Amsterdam Institute for Global Health and Development, and Department of Global Health, Academic Medical Center of the University of Amsterdam, Amsterdam, The Netherlands.
African Society of Laboratory Medicine, Addis Ababa, Ethiopia.
AIDS. 2018 May 15;32(8):1043-1051. doi: 10.1097/QAD.0000000000001801.
To assess incidence, determinants and clinical consequences of suboptimal immune recovery in HIV-1 infected adults in sub-Saharan Africa with sustained viral suppression on antiretroviral therapy (ART).
Multicountry prospective cohort.
Suboptimal immune recovery was defined as proportions of participants who failed to attain clinically relevant CD4+ cell count thresholds (>200, >350 and >500 cells/μl) despite sustained viral suppression on continuous first-line ART. Participants were censored at the earliest of death, loss to follow-up, last viral load less than 50 copies/ml, or database closure. Determinants of immune recovery were assessed using multivariable Cox regression. We estimated incidence rates of AIDS, pulmonary tuberculosis and all-cause mortality for CD4+ strata.
One thousand, five hundred and ninety-two participants were included; 60% were women, median age was 37 years (IQR 31-43) and median pre-ART CD4+ cell count was 147 cells/μl (IQR 76-215). After 6 years of ART, suboptimal immune recovery at CD4+ cell counts less than 200 cells/μl, less than 350 cells/μl, and less than 500 cells/μl occurred in 7, 27, and 57% of participants, respectively.
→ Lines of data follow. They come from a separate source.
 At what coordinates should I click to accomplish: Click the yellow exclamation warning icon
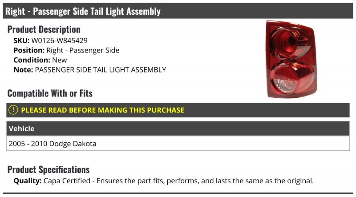[x=13, y=110]
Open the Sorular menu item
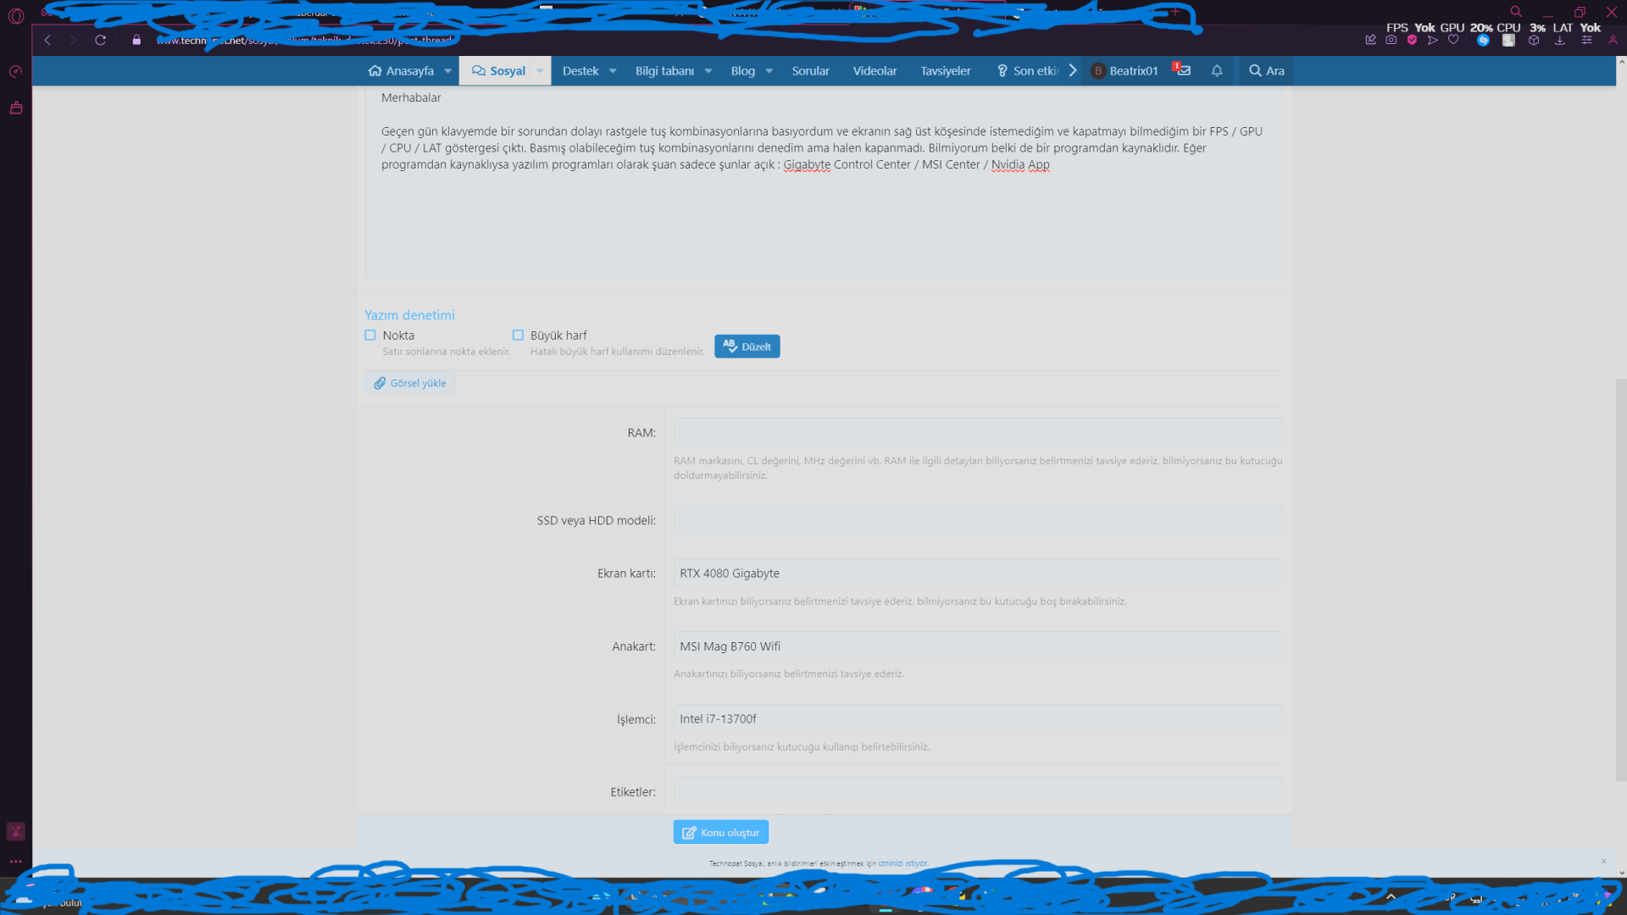The image size is (1627, 915). click(810, 71)
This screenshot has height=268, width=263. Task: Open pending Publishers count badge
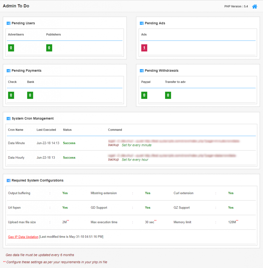tap(49, 48)
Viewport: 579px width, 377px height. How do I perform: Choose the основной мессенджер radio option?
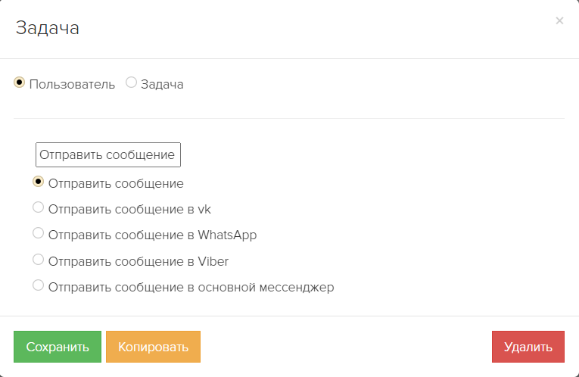[x=38, y=285]

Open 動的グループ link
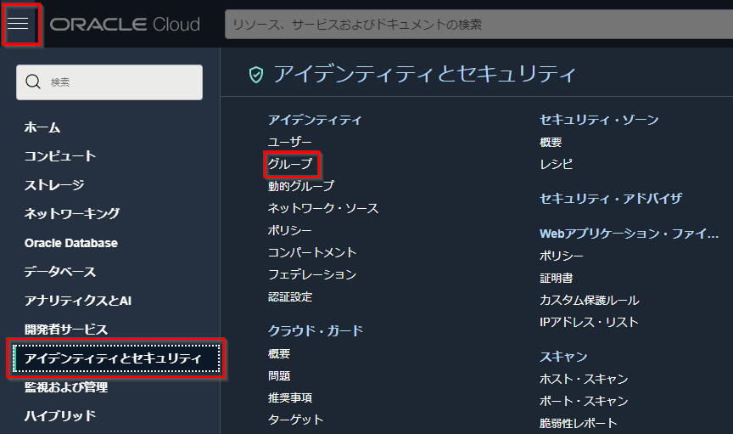point(301,186)
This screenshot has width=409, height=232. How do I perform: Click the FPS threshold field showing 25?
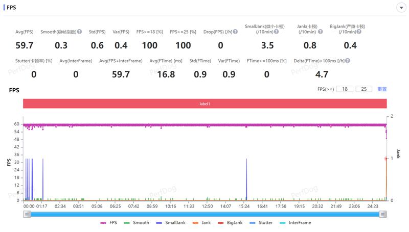coord(364,89)
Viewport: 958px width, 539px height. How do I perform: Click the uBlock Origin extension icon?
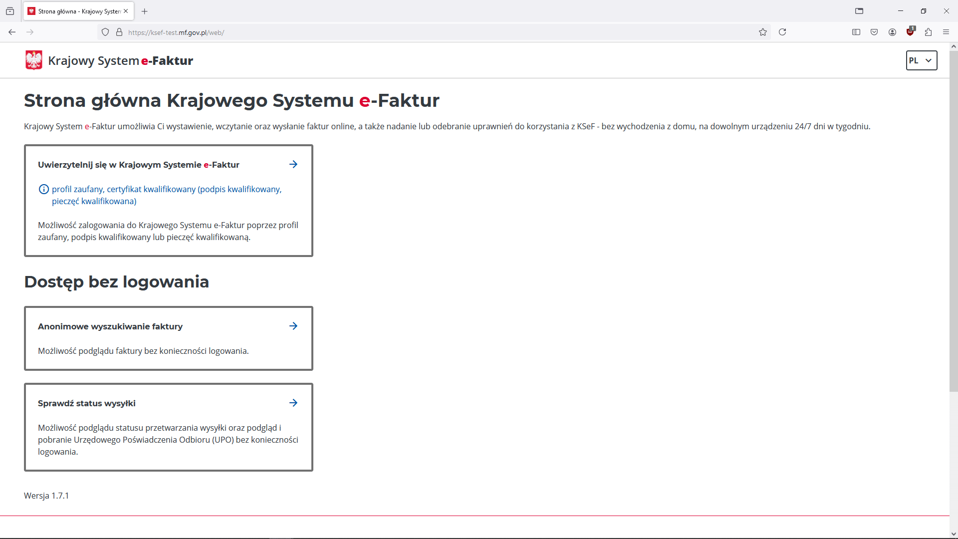pyautogui.click(x=910, y=32)
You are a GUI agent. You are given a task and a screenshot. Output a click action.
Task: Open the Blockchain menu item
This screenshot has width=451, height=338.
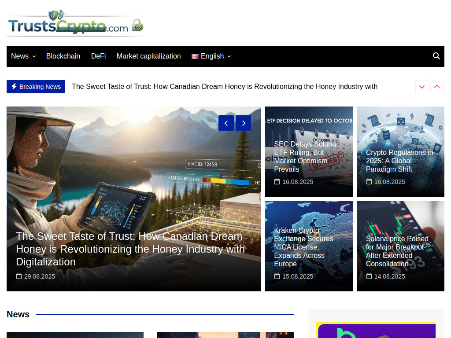click(x=63, y=56)
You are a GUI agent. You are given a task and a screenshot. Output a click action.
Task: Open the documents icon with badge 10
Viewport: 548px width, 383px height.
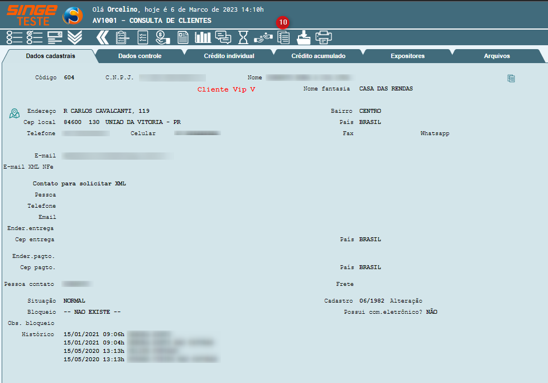(x=284, y=37)
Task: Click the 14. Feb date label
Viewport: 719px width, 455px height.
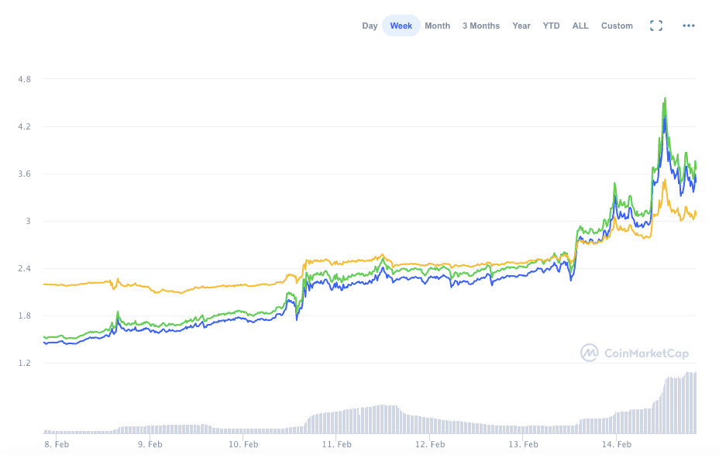Action: (x=619, y=445)
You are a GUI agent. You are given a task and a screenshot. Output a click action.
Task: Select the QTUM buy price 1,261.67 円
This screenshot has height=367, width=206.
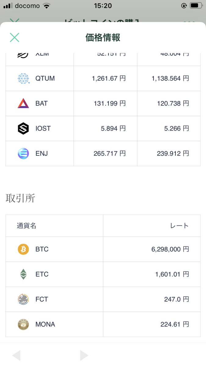[109, 78]
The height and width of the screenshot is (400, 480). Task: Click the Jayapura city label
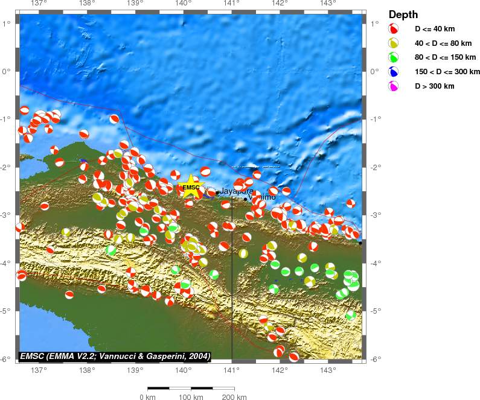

Compared with participants with CD4+ cell count greater than 500 cells/μl, on-ART incidence rates were 12.5, 4.1, 0.9 times higher for AIDS and 16.9, 3.5, and 2.3 times higher for pulmonary tuberculosis in participants with CD4+ cell count less than 200, 200-349, and 350-499 cells/μl, respectively. All-cause mortality was highest in participants with CD4+ cell count less than 200 cells/μl, and comparable across the higher CD4+ strata. Older age, male sex, and lower pre-ART CD4+ cell count were strongly associated with suboptimal immune recovery.
These findings warrant close clinical and laboratory monitoring until adequate immune reconstitution is achieved and support early ART initiation before decline of CD4+ cell count.
评估撒哈拉以南非洲地区 HIV-1 感染成年人在接受抗逆转录病毒治疗(ART)后病毒持续抑制但免疫恢复不理想的发生率、决定因素和临床后果。
多国家前瞻性队列研究。
免疫恢复不理想定义为尽管接受连续一线 ART 治疗病毒持续抑制,但未能达到临床相关 CD4+细胞计数阈值(>200、>350 和>500 个/μl)的参与者比例。参与者在以下最早的情况下被删失:死亡、失访、最后一次病毒载量<50 拷贝/ml 或数据库关闭。使用多变量 Cox 回归评估免疫恢复的决定因素。我们根据 CD4+细胞计数分层估计 AIDS、肺结核和全因死亡率的发生率。
共纳入 1592 名参与者;60%为女性,中位年龄为 37 岁(IQR 31-43),中位 ART 前 CD4+细胞计数为 147 个/μl(IQR 76-215)。在接受 ART 治疗 6 年后,CD4+细胞计数<200 个/μl、<350 个/μl 和<500 个/μl 的参与者中分别有 7%、27%和 57%出现免疫恢复不理想。与 CD4+细胞计数>500 个/μl 的参与者相比,CD4+细胞计数<200、200-349 和 350-499 个/μl 的参与者发生 AIDS 的 ART 发生率分别为 12.5、4.1 和 0.9 倍,发生肺结核的 ART 发生率分别为 16.9、3.5 和 2.3 倍。CD4+细胞计数<200 个/μl 的参与者全因死亡率最高,而在较高的 CD4+细胞计数分层中死亡率相当。年龄较大、男性和较低的 ART 前 CD4+细胞计数与免疫恢复不理想密切相关。
这些发现表明需要密切的临床和实验室监测,直到获得足够的免疫重建,并支持在 CD4+细胞计数下降之前尽早开始 ART。